Only the lines containing "marker" belong in the answer; find them in the material below.

** DATA LISTING follows **

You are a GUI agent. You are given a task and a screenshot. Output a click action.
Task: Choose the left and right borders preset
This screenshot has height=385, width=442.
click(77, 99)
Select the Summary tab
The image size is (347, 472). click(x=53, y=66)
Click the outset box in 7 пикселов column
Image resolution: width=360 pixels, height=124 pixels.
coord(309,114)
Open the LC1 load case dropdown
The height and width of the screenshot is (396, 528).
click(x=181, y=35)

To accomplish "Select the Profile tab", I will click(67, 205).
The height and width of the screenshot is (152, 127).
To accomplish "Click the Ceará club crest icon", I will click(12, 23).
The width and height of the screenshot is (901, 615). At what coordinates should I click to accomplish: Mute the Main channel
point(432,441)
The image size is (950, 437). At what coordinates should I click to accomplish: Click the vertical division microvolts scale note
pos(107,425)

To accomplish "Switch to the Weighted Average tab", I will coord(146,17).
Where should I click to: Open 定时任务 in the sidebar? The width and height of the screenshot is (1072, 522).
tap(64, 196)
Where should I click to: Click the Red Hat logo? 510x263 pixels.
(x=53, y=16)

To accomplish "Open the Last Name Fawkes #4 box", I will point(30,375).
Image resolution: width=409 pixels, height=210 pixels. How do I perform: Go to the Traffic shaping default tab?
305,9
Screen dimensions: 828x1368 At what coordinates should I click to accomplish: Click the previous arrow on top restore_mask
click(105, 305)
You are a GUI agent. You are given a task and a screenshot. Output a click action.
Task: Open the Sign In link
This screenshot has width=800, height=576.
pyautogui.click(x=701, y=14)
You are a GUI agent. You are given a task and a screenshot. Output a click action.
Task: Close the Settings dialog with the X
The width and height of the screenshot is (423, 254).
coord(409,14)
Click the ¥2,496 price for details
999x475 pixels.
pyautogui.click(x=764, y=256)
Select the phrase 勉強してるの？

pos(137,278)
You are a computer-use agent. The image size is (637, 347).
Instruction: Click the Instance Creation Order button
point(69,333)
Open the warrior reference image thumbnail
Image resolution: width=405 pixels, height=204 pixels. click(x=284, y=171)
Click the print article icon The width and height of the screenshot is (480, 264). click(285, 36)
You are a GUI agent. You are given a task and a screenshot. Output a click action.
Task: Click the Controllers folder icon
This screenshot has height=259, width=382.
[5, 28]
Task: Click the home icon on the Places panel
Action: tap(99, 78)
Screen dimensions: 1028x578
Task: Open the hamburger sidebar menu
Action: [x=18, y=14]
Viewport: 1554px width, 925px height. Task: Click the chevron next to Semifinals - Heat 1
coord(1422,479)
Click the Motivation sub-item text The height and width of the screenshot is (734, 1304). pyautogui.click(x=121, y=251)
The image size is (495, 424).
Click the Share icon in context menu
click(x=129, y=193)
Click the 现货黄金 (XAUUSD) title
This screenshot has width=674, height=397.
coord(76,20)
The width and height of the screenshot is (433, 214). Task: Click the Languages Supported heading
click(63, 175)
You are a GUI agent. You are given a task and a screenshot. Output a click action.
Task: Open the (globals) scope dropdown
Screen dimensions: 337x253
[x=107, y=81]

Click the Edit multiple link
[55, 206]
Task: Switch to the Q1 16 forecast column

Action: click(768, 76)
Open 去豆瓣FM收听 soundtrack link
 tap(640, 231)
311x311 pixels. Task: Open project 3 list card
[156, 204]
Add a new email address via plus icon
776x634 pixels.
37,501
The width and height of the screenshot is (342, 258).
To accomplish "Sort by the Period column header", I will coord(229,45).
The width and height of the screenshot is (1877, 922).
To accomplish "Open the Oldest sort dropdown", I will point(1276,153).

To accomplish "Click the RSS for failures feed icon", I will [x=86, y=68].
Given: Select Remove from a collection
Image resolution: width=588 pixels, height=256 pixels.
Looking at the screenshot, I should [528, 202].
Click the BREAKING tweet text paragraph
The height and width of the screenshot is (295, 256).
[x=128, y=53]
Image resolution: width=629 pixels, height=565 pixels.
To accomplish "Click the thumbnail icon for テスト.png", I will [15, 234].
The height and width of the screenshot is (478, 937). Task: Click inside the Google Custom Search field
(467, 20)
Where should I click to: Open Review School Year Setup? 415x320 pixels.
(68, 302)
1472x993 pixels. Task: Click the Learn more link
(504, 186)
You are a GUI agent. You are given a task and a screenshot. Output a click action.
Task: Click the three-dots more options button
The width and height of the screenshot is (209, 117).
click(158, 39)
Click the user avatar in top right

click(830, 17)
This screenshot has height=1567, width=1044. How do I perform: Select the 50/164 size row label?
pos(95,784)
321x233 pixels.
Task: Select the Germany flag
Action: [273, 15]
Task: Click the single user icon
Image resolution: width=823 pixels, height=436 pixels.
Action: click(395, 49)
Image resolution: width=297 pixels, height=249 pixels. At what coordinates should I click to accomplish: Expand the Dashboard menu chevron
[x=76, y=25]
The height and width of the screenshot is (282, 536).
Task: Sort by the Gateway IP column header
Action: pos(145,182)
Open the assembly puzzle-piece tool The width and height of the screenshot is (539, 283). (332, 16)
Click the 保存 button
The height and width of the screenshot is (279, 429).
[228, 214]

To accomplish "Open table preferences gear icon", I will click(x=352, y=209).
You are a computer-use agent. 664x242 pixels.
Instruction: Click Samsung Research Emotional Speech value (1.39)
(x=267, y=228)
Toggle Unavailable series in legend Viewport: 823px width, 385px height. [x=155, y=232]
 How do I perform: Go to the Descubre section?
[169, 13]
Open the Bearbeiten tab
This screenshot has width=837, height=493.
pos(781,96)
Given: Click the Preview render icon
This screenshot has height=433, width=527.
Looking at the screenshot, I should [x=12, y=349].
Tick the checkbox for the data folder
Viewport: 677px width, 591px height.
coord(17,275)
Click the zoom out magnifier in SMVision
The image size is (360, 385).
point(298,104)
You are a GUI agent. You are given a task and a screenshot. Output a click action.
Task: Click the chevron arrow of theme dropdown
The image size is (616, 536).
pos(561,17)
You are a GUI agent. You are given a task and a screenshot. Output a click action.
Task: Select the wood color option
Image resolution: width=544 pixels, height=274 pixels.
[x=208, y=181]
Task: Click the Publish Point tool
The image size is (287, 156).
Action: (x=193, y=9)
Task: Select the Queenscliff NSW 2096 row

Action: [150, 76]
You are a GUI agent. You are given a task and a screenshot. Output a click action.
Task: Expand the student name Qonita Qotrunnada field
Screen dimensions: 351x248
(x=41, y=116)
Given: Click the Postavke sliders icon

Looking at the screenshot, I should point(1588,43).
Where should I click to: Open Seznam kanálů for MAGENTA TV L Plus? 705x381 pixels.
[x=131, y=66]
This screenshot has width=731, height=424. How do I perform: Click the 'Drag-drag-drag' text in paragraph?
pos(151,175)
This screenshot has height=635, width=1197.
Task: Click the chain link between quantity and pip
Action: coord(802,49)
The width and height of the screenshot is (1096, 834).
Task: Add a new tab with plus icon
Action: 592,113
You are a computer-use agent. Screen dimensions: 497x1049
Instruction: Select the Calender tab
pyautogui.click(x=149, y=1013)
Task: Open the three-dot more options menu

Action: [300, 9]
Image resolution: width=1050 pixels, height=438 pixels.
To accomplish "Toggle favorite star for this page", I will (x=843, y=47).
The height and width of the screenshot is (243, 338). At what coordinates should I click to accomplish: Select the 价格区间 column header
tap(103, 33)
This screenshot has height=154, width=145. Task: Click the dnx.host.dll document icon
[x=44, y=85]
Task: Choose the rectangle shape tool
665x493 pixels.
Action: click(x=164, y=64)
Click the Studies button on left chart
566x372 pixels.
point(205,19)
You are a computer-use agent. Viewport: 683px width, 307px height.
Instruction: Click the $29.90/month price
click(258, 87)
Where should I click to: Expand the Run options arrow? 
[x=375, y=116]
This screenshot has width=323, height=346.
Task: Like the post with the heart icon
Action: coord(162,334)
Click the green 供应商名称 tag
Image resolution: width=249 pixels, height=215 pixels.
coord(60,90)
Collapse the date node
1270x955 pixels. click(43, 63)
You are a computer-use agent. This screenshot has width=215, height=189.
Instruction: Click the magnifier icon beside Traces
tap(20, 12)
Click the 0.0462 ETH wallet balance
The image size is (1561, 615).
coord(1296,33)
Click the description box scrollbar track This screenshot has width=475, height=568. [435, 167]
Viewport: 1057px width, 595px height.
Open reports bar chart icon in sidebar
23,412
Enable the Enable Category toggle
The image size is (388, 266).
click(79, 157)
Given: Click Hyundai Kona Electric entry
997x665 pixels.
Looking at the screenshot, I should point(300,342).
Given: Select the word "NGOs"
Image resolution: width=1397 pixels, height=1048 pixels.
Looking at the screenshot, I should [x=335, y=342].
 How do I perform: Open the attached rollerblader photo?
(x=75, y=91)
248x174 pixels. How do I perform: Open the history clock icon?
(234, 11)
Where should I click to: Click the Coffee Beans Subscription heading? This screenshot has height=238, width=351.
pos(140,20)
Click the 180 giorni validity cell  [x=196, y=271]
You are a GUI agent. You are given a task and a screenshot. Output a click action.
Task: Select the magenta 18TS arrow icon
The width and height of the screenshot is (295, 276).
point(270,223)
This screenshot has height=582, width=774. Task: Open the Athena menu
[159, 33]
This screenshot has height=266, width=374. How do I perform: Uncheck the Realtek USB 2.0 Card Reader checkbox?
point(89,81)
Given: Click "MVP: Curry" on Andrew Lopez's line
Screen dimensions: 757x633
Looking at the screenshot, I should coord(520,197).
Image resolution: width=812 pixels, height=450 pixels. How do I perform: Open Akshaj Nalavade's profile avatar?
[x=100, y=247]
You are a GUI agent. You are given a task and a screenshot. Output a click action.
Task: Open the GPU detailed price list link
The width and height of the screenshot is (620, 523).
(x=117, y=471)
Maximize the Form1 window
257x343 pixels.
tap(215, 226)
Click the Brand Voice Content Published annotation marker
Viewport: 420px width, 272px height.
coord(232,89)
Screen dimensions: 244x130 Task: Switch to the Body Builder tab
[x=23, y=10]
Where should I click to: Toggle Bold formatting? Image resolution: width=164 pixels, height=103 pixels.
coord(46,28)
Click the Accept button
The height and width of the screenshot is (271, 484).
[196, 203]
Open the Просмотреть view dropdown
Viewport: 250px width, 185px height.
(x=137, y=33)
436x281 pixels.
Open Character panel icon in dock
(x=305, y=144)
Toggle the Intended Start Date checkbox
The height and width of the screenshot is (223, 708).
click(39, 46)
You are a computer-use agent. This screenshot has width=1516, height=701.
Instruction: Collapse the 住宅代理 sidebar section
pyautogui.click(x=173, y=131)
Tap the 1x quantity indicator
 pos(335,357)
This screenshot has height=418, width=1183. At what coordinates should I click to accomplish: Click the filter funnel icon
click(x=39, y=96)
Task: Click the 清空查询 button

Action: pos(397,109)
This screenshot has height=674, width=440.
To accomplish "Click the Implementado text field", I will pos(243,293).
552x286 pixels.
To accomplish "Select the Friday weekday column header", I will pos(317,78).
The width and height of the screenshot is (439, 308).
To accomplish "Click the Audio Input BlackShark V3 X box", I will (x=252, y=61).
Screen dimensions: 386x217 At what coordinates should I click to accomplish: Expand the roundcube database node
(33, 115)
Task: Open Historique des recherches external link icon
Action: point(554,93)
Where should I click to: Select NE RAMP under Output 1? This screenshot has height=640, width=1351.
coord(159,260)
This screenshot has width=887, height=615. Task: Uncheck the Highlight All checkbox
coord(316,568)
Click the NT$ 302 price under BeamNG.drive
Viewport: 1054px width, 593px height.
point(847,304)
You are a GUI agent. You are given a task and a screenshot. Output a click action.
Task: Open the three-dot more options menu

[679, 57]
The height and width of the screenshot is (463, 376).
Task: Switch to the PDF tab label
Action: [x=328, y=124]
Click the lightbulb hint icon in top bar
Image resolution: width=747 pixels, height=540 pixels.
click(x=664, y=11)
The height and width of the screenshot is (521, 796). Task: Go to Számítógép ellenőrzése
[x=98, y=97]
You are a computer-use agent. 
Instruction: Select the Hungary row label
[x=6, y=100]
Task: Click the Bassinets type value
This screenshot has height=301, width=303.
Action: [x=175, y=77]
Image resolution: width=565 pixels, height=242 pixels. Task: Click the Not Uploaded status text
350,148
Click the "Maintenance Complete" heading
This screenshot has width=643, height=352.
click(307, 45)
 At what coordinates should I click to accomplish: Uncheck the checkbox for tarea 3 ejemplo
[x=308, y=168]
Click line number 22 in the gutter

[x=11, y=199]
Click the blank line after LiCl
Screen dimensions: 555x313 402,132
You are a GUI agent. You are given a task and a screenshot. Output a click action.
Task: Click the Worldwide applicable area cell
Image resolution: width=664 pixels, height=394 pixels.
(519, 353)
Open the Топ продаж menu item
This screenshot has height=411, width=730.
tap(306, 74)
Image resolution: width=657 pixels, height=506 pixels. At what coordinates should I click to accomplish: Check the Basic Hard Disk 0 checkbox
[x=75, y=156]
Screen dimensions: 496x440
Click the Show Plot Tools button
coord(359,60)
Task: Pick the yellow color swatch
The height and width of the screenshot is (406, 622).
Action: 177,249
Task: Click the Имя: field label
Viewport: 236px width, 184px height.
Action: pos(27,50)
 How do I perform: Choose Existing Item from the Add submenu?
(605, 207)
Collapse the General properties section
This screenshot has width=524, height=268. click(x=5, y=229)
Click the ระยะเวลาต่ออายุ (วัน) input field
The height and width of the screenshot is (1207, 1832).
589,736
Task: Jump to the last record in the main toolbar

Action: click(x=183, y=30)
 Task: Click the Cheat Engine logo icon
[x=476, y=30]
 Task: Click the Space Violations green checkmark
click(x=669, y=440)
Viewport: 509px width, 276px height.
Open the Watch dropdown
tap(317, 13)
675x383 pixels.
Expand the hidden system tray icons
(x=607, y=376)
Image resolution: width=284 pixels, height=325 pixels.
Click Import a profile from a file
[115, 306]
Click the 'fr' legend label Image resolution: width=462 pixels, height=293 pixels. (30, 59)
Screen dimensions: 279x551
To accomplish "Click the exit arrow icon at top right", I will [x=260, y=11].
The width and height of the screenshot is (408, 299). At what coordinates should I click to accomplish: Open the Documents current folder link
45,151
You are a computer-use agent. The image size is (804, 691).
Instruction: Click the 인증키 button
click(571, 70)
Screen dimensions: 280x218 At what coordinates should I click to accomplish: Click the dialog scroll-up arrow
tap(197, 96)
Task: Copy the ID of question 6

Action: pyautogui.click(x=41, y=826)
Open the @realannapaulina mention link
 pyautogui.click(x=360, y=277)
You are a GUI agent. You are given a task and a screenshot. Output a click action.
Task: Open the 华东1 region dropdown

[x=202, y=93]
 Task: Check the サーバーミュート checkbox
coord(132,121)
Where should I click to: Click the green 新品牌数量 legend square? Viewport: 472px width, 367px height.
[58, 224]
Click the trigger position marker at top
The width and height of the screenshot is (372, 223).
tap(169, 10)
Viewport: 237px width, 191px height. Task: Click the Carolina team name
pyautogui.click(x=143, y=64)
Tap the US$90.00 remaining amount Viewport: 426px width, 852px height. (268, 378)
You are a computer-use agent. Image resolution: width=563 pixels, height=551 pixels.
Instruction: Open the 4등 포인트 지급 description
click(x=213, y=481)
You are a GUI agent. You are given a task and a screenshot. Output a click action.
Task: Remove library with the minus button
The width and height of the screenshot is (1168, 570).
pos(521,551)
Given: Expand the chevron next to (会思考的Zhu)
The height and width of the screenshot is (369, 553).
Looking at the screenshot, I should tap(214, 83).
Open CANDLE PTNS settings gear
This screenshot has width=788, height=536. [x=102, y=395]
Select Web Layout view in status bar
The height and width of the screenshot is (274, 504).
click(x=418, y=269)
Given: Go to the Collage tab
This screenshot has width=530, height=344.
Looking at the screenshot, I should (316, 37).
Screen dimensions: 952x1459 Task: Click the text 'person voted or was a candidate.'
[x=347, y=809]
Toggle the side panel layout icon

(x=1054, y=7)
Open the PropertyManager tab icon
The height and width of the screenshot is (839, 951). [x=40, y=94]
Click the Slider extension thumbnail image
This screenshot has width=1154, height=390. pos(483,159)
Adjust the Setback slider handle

** End of DATA LISTING **

YOUR RESPONSE:
Click the Brand Voice Content Published annotation marker
Click the trigger position marker at top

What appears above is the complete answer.